## [Information]
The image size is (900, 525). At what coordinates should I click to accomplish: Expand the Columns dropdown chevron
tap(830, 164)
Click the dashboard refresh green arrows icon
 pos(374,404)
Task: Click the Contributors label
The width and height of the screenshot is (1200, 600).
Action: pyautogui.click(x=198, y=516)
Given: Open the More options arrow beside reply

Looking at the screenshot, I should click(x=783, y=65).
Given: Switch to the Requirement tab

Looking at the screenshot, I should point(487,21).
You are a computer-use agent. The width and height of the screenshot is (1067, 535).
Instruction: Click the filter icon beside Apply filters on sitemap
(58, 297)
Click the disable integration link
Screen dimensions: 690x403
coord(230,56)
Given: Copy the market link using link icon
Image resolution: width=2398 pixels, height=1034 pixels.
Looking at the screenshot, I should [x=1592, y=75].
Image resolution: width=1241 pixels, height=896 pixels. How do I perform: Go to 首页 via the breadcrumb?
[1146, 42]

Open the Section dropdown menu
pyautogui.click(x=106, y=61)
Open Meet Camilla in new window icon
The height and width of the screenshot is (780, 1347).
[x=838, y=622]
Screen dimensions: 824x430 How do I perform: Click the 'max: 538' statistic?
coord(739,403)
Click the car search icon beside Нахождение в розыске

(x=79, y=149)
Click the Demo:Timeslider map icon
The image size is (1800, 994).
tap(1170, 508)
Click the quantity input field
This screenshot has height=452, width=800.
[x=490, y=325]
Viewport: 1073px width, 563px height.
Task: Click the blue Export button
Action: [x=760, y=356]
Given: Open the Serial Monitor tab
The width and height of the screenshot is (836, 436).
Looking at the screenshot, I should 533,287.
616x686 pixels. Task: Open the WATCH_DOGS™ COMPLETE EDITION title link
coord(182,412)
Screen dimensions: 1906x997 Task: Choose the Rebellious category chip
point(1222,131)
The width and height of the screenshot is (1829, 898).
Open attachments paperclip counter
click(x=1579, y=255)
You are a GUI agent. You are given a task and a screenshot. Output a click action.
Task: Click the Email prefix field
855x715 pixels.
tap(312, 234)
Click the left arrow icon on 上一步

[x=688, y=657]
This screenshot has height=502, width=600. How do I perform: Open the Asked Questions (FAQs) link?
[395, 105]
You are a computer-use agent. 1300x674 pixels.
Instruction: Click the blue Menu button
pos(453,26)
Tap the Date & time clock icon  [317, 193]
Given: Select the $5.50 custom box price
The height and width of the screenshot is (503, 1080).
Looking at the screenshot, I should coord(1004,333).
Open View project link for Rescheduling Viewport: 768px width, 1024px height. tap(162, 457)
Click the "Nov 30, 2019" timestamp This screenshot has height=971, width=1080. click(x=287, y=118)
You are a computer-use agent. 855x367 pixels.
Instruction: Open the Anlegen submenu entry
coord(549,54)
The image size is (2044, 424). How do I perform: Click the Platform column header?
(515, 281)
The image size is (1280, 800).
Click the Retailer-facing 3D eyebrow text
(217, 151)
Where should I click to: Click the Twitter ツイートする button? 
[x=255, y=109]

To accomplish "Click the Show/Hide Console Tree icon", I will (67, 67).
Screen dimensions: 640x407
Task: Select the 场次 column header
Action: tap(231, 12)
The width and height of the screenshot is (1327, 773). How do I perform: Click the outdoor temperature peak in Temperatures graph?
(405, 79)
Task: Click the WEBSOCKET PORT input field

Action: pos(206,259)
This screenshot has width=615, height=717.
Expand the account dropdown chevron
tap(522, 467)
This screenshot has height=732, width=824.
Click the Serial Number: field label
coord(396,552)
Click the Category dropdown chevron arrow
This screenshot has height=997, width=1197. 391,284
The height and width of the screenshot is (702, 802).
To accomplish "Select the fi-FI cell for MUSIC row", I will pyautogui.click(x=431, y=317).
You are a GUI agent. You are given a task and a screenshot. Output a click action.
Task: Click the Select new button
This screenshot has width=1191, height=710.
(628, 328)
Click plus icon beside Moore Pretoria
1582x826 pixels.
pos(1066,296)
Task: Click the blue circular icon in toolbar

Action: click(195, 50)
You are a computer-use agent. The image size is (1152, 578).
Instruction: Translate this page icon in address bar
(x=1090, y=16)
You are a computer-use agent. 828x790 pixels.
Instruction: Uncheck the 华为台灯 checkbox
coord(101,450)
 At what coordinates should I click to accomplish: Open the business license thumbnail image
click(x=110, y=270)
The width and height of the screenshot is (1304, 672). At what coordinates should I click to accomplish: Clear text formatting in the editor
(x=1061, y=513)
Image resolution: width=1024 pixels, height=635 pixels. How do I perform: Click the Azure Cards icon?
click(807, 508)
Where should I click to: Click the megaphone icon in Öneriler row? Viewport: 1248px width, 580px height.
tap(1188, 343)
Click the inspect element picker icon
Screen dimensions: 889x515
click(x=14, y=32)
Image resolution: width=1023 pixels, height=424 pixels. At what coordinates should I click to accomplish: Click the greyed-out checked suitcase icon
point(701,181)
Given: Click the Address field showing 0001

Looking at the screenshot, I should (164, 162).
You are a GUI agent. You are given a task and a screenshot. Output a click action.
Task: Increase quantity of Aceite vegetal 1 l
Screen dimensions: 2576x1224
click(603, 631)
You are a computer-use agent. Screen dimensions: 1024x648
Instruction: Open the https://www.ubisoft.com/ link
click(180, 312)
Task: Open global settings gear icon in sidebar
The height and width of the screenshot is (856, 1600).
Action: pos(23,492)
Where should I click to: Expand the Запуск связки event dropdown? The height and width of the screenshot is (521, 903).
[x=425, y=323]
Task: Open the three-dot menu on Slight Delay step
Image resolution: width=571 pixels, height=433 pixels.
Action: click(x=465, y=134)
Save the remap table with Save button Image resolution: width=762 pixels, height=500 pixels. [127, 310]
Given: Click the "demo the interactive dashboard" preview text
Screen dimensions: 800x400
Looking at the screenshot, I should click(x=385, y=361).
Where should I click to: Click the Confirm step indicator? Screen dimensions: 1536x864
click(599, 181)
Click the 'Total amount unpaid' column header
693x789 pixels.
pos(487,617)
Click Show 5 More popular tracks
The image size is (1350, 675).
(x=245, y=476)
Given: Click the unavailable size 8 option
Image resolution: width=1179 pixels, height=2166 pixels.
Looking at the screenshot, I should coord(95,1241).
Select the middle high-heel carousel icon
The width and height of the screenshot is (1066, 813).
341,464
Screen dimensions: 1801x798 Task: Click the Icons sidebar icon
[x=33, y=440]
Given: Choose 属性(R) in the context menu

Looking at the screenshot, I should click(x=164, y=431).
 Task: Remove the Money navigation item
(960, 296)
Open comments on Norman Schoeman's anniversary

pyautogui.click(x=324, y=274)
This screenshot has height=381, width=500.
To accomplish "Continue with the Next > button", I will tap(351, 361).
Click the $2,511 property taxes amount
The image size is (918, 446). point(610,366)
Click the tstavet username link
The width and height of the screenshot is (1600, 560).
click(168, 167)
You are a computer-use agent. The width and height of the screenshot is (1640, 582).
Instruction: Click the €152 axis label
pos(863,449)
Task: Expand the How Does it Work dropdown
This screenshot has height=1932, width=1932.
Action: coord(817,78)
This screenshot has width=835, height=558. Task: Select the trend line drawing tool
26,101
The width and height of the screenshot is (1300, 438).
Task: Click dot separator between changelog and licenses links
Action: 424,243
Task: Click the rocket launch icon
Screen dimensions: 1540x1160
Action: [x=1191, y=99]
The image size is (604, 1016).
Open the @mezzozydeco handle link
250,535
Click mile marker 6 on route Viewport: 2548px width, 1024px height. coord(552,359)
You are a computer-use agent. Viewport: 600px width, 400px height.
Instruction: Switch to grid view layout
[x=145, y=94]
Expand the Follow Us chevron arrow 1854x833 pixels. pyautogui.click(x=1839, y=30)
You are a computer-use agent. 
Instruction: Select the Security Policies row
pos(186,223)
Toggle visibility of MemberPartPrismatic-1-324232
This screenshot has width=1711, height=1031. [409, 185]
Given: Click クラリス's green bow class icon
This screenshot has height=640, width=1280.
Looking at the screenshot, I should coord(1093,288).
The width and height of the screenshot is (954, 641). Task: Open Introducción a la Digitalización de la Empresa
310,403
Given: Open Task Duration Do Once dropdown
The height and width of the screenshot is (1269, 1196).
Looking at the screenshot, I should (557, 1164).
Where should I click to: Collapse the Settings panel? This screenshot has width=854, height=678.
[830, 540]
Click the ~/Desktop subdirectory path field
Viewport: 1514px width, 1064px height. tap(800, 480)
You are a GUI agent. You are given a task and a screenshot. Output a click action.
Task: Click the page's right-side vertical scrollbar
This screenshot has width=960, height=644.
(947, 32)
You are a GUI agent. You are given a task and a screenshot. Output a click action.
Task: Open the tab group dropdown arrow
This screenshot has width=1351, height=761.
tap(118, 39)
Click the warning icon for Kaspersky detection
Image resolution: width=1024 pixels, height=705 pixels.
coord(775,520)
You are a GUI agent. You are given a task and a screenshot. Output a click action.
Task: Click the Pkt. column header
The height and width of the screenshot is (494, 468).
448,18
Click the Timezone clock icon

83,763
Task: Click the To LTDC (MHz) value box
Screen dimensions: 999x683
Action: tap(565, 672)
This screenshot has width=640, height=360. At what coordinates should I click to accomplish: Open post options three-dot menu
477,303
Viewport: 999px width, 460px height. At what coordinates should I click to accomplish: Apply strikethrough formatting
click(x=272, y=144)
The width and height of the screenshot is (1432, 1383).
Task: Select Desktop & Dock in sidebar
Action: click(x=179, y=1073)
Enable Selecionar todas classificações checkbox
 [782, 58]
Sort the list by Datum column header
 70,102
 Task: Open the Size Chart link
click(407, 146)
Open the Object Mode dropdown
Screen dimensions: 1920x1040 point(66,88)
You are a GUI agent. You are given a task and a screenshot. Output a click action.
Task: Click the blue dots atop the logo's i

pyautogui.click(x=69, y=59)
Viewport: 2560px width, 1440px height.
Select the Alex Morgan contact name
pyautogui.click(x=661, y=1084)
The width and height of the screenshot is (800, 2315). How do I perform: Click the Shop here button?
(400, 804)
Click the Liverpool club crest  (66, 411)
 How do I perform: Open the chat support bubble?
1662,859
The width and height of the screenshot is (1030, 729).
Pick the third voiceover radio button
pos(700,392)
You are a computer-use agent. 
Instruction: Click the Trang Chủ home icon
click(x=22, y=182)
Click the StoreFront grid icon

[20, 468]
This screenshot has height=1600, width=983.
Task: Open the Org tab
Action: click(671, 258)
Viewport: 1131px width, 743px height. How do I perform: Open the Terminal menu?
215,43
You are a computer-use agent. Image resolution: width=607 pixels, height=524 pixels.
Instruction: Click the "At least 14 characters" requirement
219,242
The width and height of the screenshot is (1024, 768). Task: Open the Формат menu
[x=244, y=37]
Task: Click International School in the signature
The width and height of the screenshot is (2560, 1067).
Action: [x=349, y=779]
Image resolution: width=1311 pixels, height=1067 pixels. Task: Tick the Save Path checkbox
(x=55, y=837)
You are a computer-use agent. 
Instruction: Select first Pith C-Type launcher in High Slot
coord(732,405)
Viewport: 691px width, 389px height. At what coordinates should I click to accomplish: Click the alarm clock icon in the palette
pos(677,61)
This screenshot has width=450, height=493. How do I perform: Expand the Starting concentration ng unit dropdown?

## [Instructions to follow]
Find the string "with" in the data. Report each line it appears in.

## [Answer box]
Save the remap table with Save button Image resolution: width=762 pixels, height=500 pixels. [127, 310]
To accomplish "Continue with the Next > button", I will tap(351, 361).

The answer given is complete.